Re: Django ORM performance patch. Fixes #5420, #5768

2008-02-15 Thread Sebastian Noack

On Fri, 15 Feb 2008 21:30:23 +1100
Malcolm Tredinnick <[EMAIL PROTECTED]> wrote:

> There's also the fairly pragmatic side-effect that if you are only
> pulling back a very few fields, there isn't really a lot your model
> methods are going to be able to do without loading more data, unless
> they're very simple. You might as well just write those methods as
> functions which take a dictionary and use values() for the cases when
> only two or three items are needed. 

I agree completely, as it is nearly the same I said in my last comment
on this thread.

> > > That QuerySet.values can not select values from related fields,
> > > annoys myself, too. But your implementation is  a bit restricted.

INPUT MATERIAL —

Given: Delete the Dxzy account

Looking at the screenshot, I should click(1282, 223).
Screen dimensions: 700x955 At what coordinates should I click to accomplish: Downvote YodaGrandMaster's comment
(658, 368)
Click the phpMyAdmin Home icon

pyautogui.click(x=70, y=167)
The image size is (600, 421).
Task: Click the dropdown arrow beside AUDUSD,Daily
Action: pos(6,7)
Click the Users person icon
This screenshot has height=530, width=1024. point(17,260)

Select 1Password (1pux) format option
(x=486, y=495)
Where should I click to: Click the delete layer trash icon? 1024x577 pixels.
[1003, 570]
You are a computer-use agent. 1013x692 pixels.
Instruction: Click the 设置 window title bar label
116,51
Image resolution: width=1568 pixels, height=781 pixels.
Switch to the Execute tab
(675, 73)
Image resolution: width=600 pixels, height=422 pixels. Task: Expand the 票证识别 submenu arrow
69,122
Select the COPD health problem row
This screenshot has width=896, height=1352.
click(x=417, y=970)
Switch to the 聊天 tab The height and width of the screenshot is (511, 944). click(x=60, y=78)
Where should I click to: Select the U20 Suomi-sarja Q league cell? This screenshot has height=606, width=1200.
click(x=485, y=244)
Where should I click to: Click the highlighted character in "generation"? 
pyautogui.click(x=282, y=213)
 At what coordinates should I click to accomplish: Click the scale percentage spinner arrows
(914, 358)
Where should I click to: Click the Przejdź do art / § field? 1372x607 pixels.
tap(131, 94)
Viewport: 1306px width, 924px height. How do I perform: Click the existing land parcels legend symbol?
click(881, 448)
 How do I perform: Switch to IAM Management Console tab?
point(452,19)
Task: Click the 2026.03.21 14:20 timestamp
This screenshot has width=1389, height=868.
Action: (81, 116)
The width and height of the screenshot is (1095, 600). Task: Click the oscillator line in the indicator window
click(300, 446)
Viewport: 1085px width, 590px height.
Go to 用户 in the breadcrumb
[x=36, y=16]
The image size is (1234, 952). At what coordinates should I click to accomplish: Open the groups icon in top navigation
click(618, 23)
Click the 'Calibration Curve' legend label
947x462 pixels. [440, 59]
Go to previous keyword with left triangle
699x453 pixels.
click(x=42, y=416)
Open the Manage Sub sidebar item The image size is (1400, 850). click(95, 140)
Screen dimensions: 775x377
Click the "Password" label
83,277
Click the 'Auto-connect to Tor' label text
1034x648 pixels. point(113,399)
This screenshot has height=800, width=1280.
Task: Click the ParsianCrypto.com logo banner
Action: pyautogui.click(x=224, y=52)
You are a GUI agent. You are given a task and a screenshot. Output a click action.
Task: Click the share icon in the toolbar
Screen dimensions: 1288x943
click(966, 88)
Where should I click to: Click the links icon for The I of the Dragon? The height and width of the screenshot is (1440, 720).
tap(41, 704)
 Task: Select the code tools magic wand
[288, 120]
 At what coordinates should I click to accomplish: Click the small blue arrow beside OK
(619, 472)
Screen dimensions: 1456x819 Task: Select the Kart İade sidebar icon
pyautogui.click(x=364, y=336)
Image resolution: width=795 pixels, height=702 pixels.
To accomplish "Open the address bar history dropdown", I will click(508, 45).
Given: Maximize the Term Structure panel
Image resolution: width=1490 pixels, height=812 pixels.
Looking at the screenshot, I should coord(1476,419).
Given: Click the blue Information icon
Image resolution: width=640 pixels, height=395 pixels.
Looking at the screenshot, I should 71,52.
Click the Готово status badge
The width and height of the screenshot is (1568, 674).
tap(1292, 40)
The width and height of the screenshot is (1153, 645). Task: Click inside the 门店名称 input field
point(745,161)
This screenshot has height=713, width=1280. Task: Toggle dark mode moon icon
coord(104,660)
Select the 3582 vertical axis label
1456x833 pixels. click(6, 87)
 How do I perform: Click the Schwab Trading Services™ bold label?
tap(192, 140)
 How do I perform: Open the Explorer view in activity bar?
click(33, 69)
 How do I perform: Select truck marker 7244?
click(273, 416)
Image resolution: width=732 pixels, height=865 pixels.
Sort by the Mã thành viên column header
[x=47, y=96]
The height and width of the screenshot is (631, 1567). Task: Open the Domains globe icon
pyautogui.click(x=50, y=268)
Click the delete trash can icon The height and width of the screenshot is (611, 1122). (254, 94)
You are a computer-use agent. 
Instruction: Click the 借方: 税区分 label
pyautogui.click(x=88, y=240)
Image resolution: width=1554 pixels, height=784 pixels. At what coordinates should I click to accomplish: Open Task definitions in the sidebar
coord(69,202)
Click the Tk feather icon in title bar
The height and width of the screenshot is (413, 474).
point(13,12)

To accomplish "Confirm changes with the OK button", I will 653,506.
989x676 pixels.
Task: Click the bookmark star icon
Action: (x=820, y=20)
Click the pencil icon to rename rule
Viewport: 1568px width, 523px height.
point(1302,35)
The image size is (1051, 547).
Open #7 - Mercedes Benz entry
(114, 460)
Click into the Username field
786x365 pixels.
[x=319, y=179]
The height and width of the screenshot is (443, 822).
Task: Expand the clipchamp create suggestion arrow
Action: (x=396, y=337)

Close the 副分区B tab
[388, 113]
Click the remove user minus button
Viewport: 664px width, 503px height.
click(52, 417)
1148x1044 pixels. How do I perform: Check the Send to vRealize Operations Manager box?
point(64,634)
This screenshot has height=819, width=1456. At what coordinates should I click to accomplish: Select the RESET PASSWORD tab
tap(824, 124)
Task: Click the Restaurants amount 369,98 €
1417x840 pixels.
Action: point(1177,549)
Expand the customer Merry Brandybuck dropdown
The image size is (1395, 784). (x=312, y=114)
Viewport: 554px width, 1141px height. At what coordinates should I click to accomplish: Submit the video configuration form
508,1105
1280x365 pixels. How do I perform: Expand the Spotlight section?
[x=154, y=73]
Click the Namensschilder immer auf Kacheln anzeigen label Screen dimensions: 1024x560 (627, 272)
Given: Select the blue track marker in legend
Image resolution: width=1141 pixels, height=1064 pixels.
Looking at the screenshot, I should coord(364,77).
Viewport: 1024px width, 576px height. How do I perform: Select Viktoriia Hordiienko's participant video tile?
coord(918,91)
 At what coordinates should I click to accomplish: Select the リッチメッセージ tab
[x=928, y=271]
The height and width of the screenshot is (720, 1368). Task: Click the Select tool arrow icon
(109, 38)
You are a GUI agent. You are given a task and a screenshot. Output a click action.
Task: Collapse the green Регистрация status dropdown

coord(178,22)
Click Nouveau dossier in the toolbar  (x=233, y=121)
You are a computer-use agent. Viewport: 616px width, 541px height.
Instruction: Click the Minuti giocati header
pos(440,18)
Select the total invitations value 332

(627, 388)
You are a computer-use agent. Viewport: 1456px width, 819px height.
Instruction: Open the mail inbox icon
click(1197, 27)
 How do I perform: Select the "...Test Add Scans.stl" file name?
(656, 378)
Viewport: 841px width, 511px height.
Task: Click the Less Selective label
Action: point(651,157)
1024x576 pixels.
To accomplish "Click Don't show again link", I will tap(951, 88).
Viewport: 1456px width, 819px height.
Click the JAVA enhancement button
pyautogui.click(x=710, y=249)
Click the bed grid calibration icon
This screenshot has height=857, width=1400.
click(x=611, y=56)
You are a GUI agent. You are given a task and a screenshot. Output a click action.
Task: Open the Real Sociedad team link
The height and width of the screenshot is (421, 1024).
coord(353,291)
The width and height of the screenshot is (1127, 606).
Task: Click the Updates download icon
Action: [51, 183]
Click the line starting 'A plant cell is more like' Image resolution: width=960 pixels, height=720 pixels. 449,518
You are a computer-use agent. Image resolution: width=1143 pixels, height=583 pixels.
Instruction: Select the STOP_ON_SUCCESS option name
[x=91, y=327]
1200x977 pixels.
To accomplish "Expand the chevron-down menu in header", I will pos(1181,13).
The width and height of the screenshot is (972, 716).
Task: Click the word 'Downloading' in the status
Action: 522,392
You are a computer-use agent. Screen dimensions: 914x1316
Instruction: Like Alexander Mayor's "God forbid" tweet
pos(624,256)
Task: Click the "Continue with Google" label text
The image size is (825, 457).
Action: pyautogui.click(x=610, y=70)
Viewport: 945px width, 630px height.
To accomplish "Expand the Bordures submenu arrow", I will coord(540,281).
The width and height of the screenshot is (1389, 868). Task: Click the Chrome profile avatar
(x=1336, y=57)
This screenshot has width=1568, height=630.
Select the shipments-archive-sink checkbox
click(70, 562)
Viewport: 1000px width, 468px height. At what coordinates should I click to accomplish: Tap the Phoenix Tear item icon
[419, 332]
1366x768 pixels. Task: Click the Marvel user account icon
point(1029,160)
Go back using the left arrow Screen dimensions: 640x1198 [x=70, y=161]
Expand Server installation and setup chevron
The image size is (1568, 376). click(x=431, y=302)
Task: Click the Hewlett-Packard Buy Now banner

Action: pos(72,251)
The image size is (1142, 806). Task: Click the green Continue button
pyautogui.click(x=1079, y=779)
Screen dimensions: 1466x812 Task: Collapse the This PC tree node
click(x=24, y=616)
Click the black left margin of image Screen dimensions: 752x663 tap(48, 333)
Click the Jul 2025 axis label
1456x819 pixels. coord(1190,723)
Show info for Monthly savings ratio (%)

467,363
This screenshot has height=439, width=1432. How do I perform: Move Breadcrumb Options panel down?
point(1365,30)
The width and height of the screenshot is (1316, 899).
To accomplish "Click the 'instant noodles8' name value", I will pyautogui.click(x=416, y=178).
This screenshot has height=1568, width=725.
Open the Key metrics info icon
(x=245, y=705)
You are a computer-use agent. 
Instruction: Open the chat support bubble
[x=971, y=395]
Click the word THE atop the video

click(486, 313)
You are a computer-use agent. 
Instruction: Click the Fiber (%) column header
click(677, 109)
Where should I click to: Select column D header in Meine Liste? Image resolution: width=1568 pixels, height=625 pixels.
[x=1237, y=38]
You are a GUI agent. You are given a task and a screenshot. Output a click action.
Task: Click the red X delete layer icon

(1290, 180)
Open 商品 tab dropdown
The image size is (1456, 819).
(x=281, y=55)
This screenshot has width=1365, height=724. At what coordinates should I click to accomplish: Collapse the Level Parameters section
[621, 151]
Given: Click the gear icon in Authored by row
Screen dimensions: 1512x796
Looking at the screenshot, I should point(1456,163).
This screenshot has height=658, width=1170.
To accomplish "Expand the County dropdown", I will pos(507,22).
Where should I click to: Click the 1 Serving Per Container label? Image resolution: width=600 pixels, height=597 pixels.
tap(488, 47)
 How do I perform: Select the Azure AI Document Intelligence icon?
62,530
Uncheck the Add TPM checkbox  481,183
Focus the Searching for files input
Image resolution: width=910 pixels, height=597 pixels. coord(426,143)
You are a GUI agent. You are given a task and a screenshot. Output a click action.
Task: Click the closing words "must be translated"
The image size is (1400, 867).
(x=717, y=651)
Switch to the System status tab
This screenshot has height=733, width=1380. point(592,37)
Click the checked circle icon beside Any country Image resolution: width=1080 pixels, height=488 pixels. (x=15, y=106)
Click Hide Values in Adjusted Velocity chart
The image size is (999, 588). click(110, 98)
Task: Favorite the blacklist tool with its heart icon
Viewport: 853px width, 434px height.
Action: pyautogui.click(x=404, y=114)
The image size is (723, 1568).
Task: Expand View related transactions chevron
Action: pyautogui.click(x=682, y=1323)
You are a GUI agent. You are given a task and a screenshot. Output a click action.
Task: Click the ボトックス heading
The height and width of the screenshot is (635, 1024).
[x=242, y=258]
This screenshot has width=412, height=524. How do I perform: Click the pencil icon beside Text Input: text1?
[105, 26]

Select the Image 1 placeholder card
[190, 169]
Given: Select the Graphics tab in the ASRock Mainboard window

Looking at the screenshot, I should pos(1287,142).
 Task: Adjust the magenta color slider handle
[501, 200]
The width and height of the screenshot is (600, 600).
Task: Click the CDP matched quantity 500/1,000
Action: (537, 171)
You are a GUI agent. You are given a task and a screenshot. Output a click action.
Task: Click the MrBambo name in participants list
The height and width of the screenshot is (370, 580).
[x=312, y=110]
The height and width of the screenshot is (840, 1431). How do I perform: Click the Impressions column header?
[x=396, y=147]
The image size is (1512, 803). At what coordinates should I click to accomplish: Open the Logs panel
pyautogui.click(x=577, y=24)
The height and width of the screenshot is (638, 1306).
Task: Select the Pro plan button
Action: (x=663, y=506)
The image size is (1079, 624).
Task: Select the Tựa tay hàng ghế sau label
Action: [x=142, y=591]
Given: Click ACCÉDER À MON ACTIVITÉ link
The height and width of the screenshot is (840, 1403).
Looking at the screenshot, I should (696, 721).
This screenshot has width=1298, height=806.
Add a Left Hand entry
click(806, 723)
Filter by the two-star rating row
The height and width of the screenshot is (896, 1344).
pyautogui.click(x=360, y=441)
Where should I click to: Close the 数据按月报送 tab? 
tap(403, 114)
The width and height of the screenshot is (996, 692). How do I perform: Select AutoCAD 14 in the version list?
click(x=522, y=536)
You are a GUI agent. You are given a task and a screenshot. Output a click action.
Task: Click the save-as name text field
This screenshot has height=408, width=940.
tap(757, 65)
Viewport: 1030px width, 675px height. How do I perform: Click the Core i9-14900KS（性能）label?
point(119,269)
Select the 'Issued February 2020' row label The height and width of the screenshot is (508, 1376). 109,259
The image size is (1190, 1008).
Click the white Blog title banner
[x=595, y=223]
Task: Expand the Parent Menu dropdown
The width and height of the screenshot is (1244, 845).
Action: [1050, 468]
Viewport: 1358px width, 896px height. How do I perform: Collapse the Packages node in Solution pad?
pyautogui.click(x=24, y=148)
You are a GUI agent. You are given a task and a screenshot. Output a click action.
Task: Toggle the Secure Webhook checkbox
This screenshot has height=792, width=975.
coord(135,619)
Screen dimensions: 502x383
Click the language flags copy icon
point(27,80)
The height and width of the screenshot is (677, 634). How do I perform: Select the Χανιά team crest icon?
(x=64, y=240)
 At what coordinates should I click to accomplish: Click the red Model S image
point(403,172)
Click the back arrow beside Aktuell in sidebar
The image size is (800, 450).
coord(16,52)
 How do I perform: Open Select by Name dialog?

JOBS —
A – Rescale the part of the rows that opens with the line containing "Where should I click to: Click the links" and closes with the line containing "will click(508, 45).", both included. Write those lines again with their requests unchanged, multiplying every click coordinate in the answers by 1.1 and rounding to whole numbers, with halves rounded up.
B – Continue the Django ORM message from its last shown sentence.
The rows are unrelated to the Django ORM message.

THE RESPONSES —
A –
Where should I click to: Click the links icon for The I of the Dragon? The height and width of the screenshot is (1440, 720).
tap(45, 774)
 Task: Select the code tools magic wand
[317, 132]
 At what coordinates should I click to accomplish: Click the small blue arrow beside OK
(681, 519)
Screen dimensions: 1456x819 Task: Select the Kart İade sidebar icon
pyautogui.click(x=400, y=370)
Image resolution: width=795 pixels, height=702 pixels.
To accomplish "Open the address bar history dropdown", I will click(559, 50).

B –
> > > Here the example from your blog:
> > >
> > > entries = Entry.objects.values('headline',
> > > user=('username',))[:10]
> > >
> > > A syntax as following would be more straight forward:
> > >
> > > entries = Entry.objects.values('headline', 'user__username')[:10]
> > 
> > I used standard Django lookup syntax, but because in trunk Djnago
> > don't support selecting of related fields, I thought it's better to
> > respect DRY principe and write:
> > entries = Entry.objects.values('headline', user__address=('country',
> > 'city', 'zip'))
> 
> This isn't "standard Django lookup syntax", though. It's some entirely
> new lookup syntax you created. There's nowhere in the current lookup
> hierarchy that uses this method for referring to fields in another
> model. Reusing the existing syntax makes more sense. It's less for
> people to learn and it's less restrictive: with the double-underscore
> syntax, I can list the fields in any order, since they're all
> positional arguments. Your syntax has normal fields as positional
> arguments (so they must come first) and related fields as keyword
> arguments that take a sequence.
> 
> > Also please note, currently lookups with 2 underscores are used only
> > in **kwargs, because it don't have many sense as quoted string (even
> > current QuerySet.order_by() uses '.' instead of '__' as separator).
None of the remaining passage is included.